Decoding Inference Context#

struct BatchResult#

Batch result data for a single sequence.

Encapsulates all data needed to track a batch’s execution results, whether the sequence is still active or has already been evicted.

Public Members

std::vector<int32_t> tokenIds#

Generated token IDs.

std::vector<int32_t> rawBatchedInputIds#

Original input token IDs.

int32_t generateLength = {0}#

Number of tokens generated.

int32_t actualIterations = {0}#

Number of iterations executed.

int32_t effectivePrefillLength = {0}#

Effective prefill length after system prompt cache reuse.

FinishReason terminalReason{FinishReason::kNotFinished}#

Why this batch terminated (EOS, length, stop string, cancel, error)

struct DecodingInferenceContext#

Per-request execution context shared by runtime and decoding strategies.

Holds request-local sequence metadata, sampling parameters, multimodal embedding references, streaming state, and batch-eviction bookkeeping.

Public Functions

void initialize(
int32_t batchSize,
int32_t maxGenLength,
rt::OptionalInputTensor const &visual,
rt::OptionalInputTensors const &deepstackFeatures,
std::string const &loraName,
cudaStream_t cudaStream
)#

Initialize request-local vectors and scalar fields.

Parameters:
  • batchSize – Active batch size

  • maxGenLength – Maximum generation length

  • visual – Optional visual embeddings

  • deepstackFeatures – Deepstack features for Qwen3-VL

  • loraName – LoRA weights name used by this request

  • cudaStream – CUDA stream for operations

Public Members

std::vector<std::string> systemPrompts#

System prompts for each sequence in batch.

std::vector<std::vector<int32_t>> rawBatchedInputIds#

Original token IDs before preprocessing.

std::vector<std::vector<int32_t>> tokenIds#

Token IDs for each sequence: [batch_size][seq_length].

std::vector<int32_t> currentGenerateLengths#

Current generation length for each sequence.

std::vector<int32_t> effectivePrefillLengths#

Prefill length after system prompt cache reuse.

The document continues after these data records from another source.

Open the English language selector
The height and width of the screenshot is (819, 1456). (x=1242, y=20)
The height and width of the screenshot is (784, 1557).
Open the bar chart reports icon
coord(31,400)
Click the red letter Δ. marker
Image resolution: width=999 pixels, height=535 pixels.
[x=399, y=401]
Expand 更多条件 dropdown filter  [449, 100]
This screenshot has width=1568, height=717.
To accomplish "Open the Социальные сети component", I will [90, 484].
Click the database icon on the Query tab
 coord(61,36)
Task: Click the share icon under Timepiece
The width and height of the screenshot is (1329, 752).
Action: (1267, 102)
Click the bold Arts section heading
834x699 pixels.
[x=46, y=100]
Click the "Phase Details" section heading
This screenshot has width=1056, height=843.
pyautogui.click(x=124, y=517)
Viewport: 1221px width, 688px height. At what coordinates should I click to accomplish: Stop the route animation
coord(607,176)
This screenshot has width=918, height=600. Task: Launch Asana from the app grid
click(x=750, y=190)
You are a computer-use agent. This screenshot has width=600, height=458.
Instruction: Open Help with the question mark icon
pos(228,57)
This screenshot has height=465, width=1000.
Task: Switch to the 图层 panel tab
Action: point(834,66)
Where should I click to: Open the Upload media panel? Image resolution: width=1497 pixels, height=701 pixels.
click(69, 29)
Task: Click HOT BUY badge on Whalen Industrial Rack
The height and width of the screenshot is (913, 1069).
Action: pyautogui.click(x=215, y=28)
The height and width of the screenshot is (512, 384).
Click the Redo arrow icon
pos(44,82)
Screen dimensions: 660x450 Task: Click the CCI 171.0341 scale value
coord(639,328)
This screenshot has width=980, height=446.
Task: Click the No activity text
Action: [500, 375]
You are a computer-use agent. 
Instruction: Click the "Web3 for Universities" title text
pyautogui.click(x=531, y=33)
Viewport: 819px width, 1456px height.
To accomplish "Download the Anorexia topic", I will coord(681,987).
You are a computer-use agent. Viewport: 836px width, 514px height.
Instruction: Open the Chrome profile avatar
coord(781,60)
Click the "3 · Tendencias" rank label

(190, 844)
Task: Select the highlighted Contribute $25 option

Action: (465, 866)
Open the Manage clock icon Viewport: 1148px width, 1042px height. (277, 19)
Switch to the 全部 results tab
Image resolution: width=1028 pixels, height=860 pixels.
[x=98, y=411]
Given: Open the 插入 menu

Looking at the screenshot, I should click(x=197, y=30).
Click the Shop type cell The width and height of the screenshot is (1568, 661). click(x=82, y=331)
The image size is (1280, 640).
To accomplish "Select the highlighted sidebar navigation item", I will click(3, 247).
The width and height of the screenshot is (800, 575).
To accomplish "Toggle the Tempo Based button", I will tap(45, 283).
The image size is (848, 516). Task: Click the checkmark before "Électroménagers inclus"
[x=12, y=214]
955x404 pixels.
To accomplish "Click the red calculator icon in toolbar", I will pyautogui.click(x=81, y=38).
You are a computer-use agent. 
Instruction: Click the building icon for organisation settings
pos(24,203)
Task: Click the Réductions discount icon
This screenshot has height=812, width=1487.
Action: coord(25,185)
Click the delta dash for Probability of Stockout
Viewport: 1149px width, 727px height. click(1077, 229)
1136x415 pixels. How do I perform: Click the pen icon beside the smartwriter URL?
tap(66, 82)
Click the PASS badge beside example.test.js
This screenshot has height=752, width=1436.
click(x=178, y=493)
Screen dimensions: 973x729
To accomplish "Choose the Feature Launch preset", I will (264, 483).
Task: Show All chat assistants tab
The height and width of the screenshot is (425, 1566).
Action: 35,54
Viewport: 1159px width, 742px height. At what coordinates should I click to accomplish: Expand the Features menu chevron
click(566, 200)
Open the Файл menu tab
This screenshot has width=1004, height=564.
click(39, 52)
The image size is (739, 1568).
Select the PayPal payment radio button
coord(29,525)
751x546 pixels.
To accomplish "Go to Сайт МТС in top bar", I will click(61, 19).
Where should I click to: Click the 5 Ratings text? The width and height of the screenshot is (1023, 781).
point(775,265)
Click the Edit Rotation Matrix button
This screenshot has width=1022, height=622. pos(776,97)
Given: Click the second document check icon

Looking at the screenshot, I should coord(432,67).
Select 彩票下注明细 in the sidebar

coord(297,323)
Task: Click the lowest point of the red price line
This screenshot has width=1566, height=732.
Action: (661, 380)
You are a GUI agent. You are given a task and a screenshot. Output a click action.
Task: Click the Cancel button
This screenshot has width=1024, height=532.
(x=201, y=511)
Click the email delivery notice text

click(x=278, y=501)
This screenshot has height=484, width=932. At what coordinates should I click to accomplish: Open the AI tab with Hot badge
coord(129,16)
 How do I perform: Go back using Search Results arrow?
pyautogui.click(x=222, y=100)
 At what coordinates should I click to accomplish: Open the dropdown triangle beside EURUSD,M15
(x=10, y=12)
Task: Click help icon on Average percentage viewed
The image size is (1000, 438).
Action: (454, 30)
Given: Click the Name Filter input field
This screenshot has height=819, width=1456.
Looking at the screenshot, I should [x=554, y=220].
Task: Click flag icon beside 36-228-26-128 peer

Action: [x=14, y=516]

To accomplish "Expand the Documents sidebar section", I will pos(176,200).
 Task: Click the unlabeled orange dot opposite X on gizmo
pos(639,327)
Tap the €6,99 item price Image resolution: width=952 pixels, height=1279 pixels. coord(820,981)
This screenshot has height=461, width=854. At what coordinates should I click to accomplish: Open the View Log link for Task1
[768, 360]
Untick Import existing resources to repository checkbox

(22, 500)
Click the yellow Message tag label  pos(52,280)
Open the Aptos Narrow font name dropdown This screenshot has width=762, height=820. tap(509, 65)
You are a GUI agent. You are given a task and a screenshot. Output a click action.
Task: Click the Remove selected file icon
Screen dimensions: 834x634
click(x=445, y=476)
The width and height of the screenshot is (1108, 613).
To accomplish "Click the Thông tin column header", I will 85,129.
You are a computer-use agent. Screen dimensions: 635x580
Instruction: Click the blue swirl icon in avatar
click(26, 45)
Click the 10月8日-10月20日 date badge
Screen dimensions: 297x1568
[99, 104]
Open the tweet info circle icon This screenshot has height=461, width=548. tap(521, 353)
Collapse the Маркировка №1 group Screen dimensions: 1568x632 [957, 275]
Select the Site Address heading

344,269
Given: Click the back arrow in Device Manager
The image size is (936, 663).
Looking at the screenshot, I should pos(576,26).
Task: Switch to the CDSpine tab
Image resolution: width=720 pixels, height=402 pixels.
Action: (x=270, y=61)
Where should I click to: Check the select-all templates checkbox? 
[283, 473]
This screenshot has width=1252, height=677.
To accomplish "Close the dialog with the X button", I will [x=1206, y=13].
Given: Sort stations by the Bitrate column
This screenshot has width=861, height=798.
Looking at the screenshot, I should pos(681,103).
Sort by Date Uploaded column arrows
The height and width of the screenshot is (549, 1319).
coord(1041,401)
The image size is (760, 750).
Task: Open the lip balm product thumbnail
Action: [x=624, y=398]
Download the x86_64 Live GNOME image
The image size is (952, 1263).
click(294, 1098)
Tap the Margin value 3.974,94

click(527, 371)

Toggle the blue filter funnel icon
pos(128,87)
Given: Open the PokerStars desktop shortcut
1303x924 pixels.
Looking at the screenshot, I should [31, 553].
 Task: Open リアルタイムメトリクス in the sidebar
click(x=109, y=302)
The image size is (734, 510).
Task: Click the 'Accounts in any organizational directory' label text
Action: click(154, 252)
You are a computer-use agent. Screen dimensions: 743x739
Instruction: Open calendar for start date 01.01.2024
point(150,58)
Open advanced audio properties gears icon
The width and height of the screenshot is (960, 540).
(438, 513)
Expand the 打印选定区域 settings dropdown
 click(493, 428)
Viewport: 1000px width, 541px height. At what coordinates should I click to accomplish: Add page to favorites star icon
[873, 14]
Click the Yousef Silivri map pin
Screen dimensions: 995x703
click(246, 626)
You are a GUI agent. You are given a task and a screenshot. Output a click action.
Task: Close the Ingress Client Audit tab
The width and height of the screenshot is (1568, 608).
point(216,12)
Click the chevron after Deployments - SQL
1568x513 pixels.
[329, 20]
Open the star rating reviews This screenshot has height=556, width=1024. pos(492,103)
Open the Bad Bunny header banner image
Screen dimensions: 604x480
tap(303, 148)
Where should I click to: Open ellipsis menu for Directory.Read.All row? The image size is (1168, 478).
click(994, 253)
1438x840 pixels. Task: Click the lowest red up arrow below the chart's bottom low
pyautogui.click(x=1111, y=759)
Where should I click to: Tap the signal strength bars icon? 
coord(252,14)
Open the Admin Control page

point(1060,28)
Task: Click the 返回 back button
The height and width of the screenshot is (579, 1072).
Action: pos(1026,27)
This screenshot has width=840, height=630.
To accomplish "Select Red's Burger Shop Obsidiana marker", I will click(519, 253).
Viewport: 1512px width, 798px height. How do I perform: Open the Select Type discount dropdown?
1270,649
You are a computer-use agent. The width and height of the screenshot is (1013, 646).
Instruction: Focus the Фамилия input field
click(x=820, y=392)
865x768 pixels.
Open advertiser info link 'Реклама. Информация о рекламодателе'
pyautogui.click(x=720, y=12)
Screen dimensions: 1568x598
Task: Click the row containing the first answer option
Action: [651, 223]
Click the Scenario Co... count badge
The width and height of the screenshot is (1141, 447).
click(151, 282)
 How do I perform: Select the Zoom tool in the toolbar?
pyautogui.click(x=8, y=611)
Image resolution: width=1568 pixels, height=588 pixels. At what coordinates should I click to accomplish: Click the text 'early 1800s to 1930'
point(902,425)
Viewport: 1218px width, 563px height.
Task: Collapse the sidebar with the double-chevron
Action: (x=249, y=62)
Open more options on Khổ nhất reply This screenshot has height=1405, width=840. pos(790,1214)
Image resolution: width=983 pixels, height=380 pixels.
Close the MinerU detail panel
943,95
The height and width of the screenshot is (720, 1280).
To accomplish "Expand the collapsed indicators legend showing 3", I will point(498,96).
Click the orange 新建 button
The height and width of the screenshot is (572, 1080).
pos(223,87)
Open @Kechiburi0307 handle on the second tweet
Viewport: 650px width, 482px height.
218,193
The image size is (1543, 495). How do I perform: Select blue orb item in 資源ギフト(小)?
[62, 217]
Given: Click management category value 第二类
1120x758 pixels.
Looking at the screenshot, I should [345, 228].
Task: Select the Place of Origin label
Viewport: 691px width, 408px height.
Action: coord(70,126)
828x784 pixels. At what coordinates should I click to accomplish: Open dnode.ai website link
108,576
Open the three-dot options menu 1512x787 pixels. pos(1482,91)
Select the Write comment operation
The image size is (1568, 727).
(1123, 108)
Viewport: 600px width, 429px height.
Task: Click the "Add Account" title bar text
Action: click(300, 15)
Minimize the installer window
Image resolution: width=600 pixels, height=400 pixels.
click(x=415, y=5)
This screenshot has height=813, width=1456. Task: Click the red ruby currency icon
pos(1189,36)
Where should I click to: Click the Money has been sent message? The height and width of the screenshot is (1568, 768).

std::vector<int8_t> finishedStates#

Finished state for each sequence.

std::unordered_map<int32_t, BatchResult> completedBatches#

Results of completed batches.

std::vector<int32_t> batchIndexMapping#

Maps current batch index to original index.

std::vector<SlotStreamState> slotStreams#

Per-slot streaming state.

rt::OptionalInputTensor visualEmbeddings#

Optional visual embeddings.

rt::OptionalInputTensor audioEmbeddings#

Optional audio embeddings.

rt::OptionalInputTensors deepstackFeatures#

Optional Deepstack features.

int32_t generationRound = {}#

Current generation round.

int32_t maxGenerateLength = {}#

Maximum generation length.

int32_t activeBatchSize = {}#

Current active batch size.

std::string loraWeightsName = {""}#

LoRA adapter name used by this request.

cudaStream_t stream = {}#

CUDA stream.

float temperature = {1.0f}#

Temperature for sampling.

float topP = {1.0f}#

Top-P sampling parameter.

int64_t topK = {0}#

Top-K sampling parameter.

std::vector<std::vector<std::string>> stopStringsPerSlot#
bool outputThinkerEmbeddings = {false}#

Whether to capture hidden states for the Talker pipeline.

std::optional<TokenCallback> onTokenGenerated#

Optional per-token callback invoked after each accepted token update.